May 2026
The Migration Debate Israel Is Not Having
Two competing stories dominate the discourse on Jewish emigration and aliyah. Neither one is about the trends that actually matter.
Since the October 7 massacres, Israeli media have been awash with stories about citizens—usually secular, well-off professionals—leaving the country because they are fed up with political dysfunction and the poor performance of the government. These reports create the impression, and sometimes state outright, that this is an unprecedented wave of emigration that risks creating a “brain drain” with serious economic consequences. Simultaneously, Jews in the Diaspora are reading and sharing stories about a boom in migration to Israel among those fed up with anti-Semitism and feeling a new and deeper sense of attachment to their ancestral homeland.

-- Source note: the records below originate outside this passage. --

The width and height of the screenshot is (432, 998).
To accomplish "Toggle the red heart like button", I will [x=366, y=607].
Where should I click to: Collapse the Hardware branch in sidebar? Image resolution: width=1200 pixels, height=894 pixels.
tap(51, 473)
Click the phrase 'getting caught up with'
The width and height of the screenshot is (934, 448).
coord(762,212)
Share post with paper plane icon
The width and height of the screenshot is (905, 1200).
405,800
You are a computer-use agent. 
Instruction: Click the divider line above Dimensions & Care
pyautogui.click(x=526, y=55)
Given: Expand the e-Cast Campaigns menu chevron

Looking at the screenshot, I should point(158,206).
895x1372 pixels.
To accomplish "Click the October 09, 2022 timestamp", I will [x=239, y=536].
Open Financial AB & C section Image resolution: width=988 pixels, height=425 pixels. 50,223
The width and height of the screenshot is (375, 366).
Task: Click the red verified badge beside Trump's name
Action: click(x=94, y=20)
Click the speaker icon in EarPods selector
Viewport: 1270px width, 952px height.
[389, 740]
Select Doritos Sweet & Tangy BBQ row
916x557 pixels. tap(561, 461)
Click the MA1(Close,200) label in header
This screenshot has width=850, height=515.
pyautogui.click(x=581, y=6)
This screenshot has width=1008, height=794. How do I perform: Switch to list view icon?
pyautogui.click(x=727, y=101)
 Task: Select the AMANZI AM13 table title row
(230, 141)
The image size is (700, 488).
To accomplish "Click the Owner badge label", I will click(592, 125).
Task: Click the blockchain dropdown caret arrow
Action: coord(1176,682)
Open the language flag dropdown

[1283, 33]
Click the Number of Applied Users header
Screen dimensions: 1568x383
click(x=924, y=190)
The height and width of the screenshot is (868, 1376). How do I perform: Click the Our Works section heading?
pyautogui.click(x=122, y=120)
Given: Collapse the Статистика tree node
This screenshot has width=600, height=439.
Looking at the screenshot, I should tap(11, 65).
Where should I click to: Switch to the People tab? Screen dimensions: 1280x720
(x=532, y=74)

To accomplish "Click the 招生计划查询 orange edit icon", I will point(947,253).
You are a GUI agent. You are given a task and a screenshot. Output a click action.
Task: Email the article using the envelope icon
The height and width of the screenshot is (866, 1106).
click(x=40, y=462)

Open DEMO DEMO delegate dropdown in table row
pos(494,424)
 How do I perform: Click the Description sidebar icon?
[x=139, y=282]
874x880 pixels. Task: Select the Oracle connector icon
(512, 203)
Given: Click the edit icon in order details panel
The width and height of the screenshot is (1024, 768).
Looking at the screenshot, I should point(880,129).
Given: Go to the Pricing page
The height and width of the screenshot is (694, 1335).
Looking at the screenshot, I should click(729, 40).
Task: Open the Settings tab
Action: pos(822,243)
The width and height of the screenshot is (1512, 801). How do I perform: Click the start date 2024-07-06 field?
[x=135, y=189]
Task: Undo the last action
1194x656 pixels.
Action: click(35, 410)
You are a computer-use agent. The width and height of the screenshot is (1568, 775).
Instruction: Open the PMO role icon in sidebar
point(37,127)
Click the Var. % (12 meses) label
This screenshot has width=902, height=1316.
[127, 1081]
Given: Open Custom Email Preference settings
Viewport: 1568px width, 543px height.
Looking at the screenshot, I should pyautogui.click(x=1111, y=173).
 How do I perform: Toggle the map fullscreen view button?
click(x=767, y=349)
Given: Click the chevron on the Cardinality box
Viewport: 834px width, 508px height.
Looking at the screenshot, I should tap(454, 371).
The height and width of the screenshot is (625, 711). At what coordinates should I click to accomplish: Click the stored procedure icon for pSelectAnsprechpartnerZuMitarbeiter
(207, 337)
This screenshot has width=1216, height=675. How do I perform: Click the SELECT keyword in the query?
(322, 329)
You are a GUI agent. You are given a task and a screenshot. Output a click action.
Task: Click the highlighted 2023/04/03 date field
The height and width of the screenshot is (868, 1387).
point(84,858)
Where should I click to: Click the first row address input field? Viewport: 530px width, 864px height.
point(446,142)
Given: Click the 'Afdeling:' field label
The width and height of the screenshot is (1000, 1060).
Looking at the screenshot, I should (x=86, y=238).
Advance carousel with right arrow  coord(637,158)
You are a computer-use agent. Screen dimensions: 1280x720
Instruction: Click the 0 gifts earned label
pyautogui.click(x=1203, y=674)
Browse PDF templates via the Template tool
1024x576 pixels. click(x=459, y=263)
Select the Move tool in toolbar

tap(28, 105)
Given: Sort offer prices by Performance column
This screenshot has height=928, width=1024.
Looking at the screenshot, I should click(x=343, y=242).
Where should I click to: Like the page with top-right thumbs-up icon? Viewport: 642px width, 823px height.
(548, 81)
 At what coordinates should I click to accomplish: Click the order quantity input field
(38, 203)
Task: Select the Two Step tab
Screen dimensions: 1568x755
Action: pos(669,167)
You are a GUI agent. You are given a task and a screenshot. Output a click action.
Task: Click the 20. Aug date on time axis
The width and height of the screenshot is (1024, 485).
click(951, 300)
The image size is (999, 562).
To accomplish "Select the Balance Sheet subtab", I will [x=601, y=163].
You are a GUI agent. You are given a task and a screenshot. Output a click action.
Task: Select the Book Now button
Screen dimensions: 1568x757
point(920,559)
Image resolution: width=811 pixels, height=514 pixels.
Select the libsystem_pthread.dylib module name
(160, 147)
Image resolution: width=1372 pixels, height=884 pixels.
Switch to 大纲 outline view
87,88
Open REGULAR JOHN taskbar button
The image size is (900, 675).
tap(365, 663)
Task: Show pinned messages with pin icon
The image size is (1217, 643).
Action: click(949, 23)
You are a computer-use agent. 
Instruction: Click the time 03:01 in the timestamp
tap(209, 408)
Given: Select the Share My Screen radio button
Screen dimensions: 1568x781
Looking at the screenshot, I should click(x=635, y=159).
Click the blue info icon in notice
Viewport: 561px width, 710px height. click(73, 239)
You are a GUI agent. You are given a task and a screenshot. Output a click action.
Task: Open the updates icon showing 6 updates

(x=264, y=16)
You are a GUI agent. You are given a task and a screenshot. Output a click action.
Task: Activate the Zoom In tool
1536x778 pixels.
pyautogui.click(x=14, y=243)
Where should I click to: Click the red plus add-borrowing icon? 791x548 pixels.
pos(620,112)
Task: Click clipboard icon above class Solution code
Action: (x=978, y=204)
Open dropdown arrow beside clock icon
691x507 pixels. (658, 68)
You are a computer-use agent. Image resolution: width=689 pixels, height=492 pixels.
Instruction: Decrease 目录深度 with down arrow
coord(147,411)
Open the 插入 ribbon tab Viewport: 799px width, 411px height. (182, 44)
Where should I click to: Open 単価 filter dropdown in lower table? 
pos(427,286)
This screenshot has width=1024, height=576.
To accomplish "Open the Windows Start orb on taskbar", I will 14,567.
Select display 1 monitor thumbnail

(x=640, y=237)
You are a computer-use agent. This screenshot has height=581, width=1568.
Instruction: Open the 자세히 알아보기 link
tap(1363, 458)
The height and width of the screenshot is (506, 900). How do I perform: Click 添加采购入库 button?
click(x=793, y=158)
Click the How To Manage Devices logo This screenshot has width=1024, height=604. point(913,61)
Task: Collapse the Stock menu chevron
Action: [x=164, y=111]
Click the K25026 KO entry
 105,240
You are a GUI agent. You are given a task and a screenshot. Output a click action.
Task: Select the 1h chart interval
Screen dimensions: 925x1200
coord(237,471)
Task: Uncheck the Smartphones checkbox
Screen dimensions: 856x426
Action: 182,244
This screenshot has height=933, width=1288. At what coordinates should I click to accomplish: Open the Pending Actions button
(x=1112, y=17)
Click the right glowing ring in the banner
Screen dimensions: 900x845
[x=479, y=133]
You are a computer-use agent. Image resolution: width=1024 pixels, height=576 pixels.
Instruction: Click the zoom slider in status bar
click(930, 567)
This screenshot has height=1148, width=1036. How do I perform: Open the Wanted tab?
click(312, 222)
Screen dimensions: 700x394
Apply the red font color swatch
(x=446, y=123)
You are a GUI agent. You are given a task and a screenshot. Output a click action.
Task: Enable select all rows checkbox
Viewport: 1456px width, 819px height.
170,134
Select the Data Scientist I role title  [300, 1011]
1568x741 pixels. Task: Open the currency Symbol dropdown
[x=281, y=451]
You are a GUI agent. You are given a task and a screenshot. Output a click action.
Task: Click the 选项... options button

These two, diametrically opposed narratives exist in almost complete isolation from one another, with those exposed to one paying almost no attention to the other.
The first narrative predominates in Israel’s opposition media as well as in the social milieu that is its primary audience: the liberal elite and the secular middle class. Newspapers such as Haaretz (the best known one abroad), Yediot Aharonot (far less well-known internationally, but much more widely read in Israel), and Maariv, and TV channels critical of the ruling coalition, regularly publish interviews, portraits, and special programs that cover the phenomenon of Jews leaving the country to settle abroad. The emigrants spotlighted are typically recent ones who hail from Israel’s secular middle class, and who often work in widely sought-after white-collar professions or in the knowledge economy. They are doctors, high-tech workers, engineers, academics, and entrepreneurs. They are rarely portrayed as simply fleeing from war, which is still widely seen as taboo in Israel. Rather, they tend to speak of a sense of exhaustion with the political system and with what they see as the government’s bungling of the war, and of seeking a better future for their children.
Such reports have contributed to a popular narrative about these emigrants: systematic mismanagement by Benjamin Netanyahu and his coalition partners has been pushing Israel’s best and brightest into emigration for many years, but the phenomenon picked up with the political crisis in 2023 that followed Yariv Levin’s proposed judicial reform (which many Israelis saw as an attack on Israel’s liberal-democratic character), and accelerated further with the ongoing multifront war (or rather, its mishandling and/or unnecessary length). We may call this the Abandonment Narrative: Israelis leave en masse because they feel abandoned by the country and its government; the October 7 massacre and the government’s actions since are symptoms of this abandonment.